• **Instructions to follow**: This exercise calls for copying every line below that holds the word "Save".

• **Excerpted records**:
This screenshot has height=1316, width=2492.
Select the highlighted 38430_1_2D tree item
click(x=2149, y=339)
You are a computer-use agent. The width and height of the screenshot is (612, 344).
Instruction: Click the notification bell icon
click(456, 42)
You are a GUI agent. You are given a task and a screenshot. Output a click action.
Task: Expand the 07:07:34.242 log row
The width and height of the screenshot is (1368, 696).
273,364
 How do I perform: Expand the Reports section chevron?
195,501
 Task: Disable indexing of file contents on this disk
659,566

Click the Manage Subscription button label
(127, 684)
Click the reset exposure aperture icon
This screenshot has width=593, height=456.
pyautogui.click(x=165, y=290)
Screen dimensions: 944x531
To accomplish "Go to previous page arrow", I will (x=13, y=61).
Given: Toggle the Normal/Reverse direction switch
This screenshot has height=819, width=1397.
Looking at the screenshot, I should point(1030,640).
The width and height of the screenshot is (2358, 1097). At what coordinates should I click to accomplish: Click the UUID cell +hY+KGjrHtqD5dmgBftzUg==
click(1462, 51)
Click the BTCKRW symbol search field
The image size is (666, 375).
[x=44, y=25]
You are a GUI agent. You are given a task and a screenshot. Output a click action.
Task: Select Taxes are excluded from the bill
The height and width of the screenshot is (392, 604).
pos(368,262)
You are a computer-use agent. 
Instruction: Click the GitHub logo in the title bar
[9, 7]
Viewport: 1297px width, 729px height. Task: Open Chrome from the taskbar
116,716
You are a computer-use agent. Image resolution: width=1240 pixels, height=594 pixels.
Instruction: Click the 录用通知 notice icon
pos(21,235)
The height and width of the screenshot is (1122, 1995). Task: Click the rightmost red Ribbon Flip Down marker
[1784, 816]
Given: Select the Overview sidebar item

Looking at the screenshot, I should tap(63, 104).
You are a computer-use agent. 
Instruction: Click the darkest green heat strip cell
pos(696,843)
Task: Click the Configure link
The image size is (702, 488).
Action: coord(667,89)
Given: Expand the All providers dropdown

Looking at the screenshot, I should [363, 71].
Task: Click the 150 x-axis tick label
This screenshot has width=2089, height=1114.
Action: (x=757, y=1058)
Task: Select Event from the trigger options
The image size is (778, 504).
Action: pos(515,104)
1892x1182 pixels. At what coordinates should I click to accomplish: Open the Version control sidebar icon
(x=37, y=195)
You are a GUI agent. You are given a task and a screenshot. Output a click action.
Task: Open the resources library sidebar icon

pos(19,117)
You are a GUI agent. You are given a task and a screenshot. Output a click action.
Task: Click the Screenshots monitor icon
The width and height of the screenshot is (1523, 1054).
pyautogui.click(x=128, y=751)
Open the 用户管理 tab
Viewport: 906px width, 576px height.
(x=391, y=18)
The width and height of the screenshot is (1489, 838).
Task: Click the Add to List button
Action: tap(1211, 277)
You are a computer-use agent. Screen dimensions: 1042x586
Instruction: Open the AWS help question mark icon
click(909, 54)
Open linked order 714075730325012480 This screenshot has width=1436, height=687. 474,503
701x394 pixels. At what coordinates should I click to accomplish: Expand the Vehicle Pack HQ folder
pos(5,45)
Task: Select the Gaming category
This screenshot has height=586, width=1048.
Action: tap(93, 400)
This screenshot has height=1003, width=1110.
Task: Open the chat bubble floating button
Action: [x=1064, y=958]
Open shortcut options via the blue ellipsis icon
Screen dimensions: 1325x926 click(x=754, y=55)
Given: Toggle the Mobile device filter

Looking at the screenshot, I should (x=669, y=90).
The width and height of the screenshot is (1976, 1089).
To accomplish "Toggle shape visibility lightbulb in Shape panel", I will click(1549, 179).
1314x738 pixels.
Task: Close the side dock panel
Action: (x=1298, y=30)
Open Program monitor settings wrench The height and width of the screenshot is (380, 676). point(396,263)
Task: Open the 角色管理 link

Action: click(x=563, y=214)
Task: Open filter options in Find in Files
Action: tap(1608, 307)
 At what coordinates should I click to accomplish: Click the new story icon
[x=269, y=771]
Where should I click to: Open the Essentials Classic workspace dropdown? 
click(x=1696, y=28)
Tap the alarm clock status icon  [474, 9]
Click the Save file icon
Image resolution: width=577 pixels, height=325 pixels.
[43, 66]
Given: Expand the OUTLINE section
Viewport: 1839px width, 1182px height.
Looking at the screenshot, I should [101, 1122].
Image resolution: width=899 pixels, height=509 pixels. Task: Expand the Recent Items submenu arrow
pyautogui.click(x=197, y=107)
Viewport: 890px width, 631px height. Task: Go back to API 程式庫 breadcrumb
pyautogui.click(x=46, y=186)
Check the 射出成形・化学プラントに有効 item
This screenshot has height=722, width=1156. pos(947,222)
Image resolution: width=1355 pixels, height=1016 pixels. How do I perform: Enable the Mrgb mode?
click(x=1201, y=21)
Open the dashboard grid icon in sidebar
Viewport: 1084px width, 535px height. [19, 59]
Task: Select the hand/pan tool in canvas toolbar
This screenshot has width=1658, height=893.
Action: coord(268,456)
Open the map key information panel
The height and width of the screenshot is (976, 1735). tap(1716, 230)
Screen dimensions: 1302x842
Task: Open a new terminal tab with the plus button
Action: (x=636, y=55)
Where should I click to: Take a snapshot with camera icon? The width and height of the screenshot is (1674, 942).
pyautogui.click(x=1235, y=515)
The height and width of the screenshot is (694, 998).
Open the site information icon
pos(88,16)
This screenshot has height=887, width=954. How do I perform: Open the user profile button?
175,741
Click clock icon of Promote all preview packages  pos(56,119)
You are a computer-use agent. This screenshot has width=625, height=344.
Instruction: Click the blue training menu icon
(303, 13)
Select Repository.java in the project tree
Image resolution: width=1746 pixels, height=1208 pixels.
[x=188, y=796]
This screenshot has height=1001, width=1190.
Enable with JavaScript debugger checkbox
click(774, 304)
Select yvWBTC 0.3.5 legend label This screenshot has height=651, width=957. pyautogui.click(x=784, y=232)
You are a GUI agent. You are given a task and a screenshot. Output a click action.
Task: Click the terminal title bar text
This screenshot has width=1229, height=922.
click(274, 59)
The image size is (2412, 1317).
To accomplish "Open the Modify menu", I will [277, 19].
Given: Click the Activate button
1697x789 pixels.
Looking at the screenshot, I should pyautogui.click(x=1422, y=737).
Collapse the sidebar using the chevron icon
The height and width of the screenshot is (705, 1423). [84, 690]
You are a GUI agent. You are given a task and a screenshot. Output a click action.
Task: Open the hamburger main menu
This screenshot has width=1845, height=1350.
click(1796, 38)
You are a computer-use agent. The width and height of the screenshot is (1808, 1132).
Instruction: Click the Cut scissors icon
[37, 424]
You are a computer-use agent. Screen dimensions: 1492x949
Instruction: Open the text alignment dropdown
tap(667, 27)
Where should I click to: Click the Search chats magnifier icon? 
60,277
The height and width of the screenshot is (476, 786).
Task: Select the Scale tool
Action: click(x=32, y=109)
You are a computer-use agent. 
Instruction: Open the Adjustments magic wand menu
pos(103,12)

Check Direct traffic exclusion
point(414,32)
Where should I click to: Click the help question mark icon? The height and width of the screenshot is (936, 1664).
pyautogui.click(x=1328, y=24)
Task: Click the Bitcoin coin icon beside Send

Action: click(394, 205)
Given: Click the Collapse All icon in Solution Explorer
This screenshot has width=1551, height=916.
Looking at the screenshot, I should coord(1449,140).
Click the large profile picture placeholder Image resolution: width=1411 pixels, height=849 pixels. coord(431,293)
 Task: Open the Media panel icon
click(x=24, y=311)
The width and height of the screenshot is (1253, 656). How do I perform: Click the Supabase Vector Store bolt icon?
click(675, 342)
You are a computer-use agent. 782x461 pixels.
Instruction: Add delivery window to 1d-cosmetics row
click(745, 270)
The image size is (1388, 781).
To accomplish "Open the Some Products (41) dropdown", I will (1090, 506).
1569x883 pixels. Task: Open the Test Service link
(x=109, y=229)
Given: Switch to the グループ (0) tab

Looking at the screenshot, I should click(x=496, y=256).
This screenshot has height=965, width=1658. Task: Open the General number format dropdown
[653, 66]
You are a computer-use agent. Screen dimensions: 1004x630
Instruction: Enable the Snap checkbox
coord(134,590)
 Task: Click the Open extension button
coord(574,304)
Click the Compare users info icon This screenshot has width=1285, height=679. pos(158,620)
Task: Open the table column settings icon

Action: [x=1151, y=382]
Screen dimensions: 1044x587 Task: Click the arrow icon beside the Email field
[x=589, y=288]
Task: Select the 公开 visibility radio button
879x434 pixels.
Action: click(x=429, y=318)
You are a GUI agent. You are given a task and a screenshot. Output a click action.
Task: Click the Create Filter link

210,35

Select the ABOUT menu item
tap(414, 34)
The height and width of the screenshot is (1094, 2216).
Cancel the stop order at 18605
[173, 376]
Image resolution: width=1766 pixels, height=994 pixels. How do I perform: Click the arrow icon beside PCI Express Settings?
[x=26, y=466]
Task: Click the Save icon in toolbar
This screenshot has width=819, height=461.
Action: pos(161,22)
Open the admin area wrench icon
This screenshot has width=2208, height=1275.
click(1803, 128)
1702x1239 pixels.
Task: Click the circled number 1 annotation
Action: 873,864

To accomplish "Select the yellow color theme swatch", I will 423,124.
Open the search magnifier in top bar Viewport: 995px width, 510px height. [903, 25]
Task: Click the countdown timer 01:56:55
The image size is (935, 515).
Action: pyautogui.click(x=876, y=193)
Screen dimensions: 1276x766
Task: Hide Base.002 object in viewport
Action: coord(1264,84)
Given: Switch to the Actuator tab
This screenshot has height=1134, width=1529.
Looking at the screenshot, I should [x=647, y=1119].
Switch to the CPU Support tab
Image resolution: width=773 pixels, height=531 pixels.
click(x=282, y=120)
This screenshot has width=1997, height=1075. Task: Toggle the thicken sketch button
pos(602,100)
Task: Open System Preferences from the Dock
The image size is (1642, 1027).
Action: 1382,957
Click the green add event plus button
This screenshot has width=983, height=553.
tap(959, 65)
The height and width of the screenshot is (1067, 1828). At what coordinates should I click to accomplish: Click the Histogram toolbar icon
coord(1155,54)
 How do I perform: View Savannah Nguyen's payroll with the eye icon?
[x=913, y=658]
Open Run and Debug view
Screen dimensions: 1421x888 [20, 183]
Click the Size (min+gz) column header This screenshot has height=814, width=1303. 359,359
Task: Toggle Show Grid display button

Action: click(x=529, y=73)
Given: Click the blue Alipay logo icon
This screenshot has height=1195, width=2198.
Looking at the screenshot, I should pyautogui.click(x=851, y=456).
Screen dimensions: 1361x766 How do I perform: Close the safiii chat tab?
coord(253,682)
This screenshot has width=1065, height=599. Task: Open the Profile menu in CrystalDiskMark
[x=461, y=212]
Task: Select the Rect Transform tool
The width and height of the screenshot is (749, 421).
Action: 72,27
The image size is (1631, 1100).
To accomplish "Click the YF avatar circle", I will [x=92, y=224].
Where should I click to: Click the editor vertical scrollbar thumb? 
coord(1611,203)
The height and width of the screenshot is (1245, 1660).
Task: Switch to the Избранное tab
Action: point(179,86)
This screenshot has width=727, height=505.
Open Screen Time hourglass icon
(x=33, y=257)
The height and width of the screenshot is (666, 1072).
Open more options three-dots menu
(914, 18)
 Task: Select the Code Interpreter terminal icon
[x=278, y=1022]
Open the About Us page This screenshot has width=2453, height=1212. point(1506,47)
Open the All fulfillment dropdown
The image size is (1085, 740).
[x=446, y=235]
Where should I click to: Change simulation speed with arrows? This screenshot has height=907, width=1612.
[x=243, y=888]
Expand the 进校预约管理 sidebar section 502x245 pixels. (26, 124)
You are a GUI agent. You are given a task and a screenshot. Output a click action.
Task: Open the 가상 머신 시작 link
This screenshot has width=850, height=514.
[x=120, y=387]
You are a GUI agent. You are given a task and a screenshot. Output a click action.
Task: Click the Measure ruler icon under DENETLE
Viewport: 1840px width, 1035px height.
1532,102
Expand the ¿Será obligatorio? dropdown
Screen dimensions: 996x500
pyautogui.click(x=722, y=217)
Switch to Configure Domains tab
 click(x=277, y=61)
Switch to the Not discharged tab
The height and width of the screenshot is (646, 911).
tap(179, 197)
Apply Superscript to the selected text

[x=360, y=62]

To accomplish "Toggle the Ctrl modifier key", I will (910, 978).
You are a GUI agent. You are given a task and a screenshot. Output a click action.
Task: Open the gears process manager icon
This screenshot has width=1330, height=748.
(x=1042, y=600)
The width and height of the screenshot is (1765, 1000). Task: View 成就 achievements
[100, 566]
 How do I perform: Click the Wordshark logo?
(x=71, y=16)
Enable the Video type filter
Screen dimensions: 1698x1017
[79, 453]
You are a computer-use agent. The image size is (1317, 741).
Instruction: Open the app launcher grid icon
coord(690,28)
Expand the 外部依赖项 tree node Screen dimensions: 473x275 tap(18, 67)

• **Solution to the problem**:
Click the Save file icon
Task: Click the Save icon in toolbar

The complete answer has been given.